* Task statement *
Reproduce every line of the material below without any changes.

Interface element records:

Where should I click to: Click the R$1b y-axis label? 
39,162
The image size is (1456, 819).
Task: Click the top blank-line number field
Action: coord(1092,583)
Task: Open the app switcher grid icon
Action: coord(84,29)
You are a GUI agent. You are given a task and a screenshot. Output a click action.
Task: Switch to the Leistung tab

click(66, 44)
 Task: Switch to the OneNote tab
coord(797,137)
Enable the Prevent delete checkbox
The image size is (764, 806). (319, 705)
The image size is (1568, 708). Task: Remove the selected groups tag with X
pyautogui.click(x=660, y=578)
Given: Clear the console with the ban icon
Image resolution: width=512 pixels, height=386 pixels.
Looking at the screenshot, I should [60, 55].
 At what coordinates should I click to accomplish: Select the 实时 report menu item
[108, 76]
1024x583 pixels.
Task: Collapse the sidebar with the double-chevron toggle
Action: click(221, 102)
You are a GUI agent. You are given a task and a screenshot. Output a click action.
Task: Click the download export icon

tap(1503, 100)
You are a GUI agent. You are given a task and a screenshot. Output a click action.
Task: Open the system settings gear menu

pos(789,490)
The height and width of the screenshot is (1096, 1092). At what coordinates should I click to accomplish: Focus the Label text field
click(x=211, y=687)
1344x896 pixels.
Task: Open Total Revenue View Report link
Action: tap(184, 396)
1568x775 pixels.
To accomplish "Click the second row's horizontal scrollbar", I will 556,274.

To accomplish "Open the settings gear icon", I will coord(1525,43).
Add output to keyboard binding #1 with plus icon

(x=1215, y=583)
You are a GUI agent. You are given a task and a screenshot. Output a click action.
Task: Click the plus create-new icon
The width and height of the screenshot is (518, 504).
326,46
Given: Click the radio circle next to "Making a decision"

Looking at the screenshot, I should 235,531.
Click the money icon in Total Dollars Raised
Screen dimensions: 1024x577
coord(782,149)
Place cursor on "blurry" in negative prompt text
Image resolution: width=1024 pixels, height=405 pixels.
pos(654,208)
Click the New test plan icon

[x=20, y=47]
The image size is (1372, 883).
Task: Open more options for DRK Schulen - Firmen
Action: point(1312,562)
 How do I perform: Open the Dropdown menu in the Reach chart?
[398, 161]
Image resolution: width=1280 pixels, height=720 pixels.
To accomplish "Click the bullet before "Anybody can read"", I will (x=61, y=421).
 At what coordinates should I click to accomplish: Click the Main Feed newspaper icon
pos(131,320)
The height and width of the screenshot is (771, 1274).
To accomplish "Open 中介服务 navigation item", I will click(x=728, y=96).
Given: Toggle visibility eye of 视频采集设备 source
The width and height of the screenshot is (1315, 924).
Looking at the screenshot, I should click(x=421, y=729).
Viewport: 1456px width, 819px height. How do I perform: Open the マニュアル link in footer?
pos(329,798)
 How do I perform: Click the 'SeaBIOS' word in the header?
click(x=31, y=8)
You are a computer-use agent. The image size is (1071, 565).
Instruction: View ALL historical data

* Solution to this task *
Where should I click to: Click the R$1b y-axis label? 
39,162
The image size is (1456, 819).
Task: Click the top blank-line number field
Action: coord(1092,583)
Task: Open the app switcher grid icon
Action: coord(84,29)
You are a GUI agent. You are given a task and a screenshot. Output a click action.
Task: Switch to the Leistung tab

click(66, 44)
 Task: Switch to the OneNote tab
coord(797,137)
Enable the Prevent delete checkbox
The image size is (764, 806). (319, 705)
The image size is (1568, 708). Task: Remove the selected groups tag with X
pyautogui.click(x=660, y=578)
Given: Clear the console with the ban icon
Image resolution: width=512 pixels, height=386 pixels.
Looking at the screenshot, I should [60, 55].
 At what coordinates should I click to accomplish: Select the 实时 report menu item
[108, 76]
1024x583 pixels.
Task: Collapse the sidebar with the double-chevron toggle
Action: click(221, 102)
You are a GUI agent. You are given a task and a screenshot. Output a click action.
Task: Click the download export icon

tap(1503, 100)
You are a GUI agent. You are given a task and a screenshot. Output a click action.
Task: Open the system settings gear menu

pos(789,490)
The height and width of the screenshot is (1096, 1092). At what coordinates should I click to accomplish: Focus the Label text field
click(x=211, y=687)
1344x896 pixels.
Task: Open Total Revenue View Report link
Action: tap(184, 396)
1568x775 pixels.
To accomplish "Click the second row's horizontal scrollbar", I will 556,274.

To accomplish "Open the settings gear icon", I will coord(1525,43).
Add output to keyboard binding #1 with plus icon

(x=1215, y=583)
You are a GUI agent. You are given a task and a screenshot. Output a click action.
Task: Click the plus create-new icon
The width and height of the screenshot is (518, 504).
326,46
Given: Click the radio circle next to "Making a decision"

Looking at the screenshot, I should 235,531.
Click the money icon in Total Dollars Raised
Screen dimensions: 1024x577
coord(782,149)
Place cursor on "blurry" in negative prompt text
Image resolution: width=1024 pixels, height=405 pixels.
pos(654,208)
Click the New test plan icon

[x=20, y=47]
The image size is (1372, 883).
Task: Open more options for DRK Schulen - Firmen
Action: point(1312,562)
 How do I perform: Open the Dropdown menu in the Reach chart?
[398, 161]
Image resolution: width=1280 pixels, height=720 pixels.
To accomplish "Click the bullet before "Anybody can read"", I will (x=61, y=421).
 At what coordinates should I click to accomplish: Click the Main Feed newspaper icon
pos(131,320)
The height and width of the screenshot is (771, 1274).
To accomplish "Open 中介服务 navigation item", I will click(x=728, y=96).
Given: Toggle visibility eye of 视频采集设备 source
The width and height of the screenshot is (1315, 924).
Looking at the screenshot, I should click(x=421, y=729).
Viewport: 1456px width, 819px height. How do I perform: Open the マニュアル link in footer?
pos(329,798)
 How do I perform: Click the 'SeaBIOS' word in the header?
click(x=31, y=8)
You are a computer-use agent. The image size is (1071, 565).
Instruction: View ALL historical data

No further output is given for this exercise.